_ABOUT THIS TASK_: Look for the word "Edit" in the records, and copy each line where it appears.

Stored entries:
----
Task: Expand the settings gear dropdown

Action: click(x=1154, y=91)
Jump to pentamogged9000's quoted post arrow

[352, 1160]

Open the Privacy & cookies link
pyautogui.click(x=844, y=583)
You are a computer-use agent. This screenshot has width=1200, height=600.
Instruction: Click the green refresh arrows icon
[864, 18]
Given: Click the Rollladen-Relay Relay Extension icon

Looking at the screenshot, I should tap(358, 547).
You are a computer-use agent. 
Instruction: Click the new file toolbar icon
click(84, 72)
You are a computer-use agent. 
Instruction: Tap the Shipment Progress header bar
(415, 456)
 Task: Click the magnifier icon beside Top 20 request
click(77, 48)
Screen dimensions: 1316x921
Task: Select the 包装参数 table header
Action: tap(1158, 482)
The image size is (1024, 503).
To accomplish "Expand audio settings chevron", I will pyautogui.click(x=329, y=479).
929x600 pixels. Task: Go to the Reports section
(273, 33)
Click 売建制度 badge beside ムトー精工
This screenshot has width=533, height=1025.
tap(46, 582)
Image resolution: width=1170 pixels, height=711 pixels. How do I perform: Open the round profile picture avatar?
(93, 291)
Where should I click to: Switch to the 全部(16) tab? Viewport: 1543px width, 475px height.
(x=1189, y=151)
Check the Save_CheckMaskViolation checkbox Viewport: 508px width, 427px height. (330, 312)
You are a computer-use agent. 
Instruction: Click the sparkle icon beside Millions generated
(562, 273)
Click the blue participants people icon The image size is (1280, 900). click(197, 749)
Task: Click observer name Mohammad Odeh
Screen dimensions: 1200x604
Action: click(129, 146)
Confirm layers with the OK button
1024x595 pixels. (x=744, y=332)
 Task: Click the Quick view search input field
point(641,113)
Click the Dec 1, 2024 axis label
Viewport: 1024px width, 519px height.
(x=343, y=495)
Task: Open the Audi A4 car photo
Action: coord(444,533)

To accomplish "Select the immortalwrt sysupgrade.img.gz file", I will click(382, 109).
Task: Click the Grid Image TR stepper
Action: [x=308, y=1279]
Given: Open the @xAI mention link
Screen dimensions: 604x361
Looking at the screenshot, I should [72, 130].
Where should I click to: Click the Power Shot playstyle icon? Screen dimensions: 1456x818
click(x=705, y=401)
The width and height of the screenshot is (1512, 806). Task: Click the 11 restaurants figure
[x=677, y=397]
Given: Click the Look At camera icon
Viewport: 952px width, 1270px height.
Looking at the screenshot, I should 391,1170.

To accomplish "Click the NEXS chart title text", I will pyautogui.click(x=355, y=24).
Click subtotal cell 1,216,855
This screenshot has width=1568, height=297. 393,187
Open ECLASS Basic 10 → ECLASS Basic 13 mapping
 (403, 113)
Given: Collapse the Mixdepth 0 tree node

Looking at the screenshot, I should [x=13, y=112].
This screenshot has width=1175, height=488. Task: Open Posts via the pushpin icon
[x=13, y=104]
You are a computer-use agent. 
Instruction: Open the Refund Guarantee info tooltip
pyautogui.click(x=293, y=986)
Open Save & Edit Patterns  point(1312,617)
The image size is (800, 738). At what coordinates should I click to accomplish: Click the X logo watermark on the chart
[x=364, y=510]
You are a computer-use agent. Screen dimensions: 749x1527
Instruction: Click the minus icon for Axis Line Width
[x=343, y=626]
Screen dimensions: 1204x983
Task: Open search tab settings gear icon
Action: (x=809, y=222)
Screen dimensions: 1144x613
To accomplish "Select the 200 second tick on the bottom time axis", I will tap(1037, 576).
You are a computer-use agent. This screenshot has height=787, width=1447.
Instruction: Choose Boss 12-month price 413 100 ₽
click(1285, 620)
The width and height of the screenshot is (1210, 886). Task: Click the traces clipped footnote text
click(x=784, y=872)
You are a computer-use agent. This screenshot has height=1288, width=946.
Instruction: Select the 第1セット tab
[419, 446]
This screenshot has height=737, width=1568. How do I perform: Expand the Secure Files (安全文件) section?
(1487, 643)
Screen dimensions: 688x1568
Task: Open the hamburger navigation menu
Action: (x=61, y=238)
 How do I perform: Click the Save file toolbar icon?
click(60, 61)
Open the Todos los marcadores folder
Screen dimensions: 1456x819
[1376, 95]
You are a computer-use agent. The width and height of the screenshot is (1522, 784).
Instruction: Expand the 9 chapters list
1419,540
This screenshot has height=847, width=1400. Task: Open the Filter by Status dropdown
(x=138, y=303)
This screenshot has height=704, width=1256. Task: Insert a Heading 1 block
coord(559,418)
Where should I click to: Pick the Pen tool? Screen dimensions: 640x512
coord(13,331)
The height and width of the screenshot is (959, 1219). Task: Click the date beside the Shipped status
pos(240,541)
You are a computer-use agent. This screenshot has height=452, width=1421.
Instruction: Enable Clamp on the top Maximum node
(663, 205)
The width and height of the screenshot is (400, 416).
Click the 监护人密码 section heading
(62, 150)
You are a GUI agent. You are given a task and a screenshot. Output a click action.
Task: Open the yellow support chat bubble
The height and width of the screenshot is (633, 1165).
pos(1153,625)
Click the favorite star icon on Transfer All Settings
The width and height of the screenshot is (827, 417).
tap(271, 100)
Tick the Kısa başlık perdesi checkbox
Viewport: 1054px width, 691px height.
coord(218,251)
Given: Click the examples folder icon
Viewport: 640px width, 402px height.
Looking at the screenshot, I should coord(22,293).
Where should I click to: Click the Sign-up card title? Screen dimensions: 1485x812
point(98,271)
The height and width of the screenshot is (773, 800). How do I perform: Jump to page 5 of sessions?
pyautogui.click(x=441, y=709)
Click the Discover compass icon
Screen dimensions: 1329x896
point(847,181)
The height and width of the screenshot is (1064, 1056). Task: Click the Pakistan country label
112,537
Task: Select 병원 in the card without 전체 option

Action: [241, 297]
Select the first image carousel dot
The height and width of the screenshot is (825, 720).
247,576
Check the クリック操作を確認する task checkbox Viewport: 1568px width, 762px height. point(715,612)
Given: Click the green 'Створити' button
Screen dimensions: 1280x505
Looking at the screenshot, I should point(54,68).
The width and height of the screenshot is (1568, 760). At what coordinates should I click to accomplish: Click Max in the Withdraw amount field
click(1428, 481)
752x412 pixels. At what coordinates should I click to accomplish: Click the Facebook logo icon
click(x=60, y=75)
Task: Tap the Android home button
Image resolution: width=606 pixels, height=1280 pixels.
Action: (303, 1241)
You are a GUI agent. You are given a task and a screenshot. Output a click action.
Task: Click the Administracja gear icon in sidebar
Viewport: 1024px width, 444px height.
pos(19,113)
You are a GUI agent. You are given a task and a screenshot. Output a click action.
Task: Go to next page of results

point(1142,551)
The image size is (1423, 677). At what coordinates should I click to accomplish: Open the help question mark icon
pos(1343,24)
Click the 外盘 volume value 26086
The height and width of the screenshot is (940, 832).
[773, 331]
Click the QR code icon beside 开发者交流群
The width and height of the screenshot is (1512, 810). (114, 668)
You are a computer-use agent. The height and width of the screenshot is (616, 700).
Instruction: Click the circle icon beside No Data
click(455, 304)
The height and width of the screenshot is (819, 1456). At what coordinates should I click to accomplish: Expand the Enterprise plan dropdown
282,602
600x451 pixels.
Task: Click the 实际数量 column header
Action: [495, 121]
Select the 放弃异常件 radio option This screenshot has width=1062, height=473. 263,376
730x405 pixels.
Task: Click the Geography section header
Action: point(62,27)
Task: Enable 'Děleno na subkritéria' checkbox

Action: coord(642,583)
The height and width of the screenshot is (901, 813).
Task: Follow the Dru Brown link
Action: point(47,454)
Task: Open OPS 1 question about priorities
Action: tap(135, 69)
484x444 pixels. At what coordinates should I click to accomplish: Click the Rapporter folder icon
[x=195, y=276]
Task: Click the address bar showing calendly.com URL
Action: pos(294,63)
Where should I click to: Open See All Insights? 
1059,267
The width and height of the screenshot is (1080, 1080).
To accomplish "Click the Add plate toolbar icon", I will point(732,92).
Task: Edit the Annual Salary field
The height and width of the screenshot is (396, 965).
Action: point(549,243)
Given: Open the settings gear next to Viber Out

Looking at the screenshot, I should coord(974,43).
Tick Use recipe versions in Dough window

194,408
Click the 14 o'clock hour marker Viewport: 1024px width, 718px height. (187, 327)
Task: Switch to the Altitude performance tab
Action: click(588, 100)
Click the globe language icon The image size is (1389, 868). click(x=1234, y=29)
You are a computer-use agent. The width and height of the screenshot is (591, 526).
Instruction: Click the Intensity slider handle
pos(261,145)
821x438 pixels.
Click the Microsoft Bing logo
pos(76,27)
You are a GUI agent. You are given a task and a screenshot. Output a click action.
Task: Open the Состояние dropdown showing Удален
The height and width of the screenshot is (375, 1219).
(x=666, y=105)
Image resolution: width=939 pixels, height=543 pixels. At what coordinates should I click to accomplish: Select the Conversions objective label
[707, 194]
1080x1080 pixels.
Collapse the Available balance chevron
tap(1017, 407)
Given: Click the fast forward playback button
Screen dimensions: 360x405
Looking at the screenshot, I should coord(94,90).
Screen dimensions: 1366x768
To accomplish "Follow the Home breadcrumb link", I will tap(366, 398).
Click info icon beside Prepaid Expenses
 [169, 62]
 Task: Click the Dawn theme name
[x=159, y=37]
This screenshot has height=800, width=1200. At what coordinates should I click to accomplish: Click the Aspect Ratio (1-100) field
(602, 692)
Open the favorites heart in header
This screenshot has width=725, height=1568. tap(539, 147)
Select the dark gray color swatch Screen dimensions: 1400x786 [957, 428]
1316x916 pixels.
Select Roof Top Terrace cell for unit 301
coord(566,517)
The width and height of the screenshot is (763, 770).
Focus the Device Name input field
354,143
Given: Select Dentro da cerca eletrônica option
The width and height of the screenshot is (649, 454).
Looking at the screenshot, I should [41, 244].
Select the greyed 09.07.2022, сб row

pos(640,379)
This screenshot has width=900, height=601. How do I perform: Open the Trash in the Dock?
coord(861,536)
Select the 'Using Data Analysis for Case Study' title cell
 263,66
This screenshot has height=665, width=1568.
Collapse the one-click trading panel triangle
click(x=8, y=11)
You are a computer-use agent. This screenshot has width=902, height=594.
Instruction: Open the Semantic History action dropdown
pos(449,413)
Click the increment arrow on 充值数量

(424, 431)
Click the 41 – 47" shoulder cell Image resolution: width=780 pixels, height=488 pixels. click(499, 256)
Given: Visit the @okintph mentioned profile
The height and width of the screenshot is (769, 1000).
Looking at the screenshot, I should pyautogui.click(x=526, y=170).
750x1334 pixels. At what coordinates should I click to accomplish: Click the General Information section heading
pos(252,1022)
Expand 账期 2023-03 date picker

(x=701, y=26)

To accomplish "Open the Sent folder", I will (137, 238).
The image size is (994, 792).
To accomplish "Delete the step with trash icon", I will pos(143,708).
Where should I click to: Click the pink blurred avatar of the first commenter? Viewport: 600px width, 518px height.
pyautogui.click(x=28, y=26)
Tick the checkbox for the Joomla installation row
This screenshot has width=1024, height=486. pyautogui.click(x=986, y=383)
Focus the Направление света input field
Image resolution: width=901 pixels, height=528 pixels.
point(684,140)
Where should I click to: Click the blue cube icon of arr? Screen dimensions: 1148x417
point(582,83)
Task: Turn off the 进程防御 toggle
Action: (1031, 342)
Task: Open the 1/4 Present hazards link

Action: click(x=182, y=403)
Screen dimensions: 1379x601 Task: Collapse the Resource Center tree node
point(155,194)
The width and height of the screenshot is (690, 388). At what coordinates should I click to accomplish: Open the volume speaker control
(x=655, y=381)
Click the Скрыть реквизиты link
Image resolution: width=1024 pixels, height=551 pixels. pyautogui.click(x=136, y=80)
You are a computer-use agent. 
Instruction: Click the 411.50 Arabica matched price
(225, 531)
----
_ANSWER SECTION_:
Open Save & Edit Patterns  point(1312,617)
Task: Edit the Annual Salary field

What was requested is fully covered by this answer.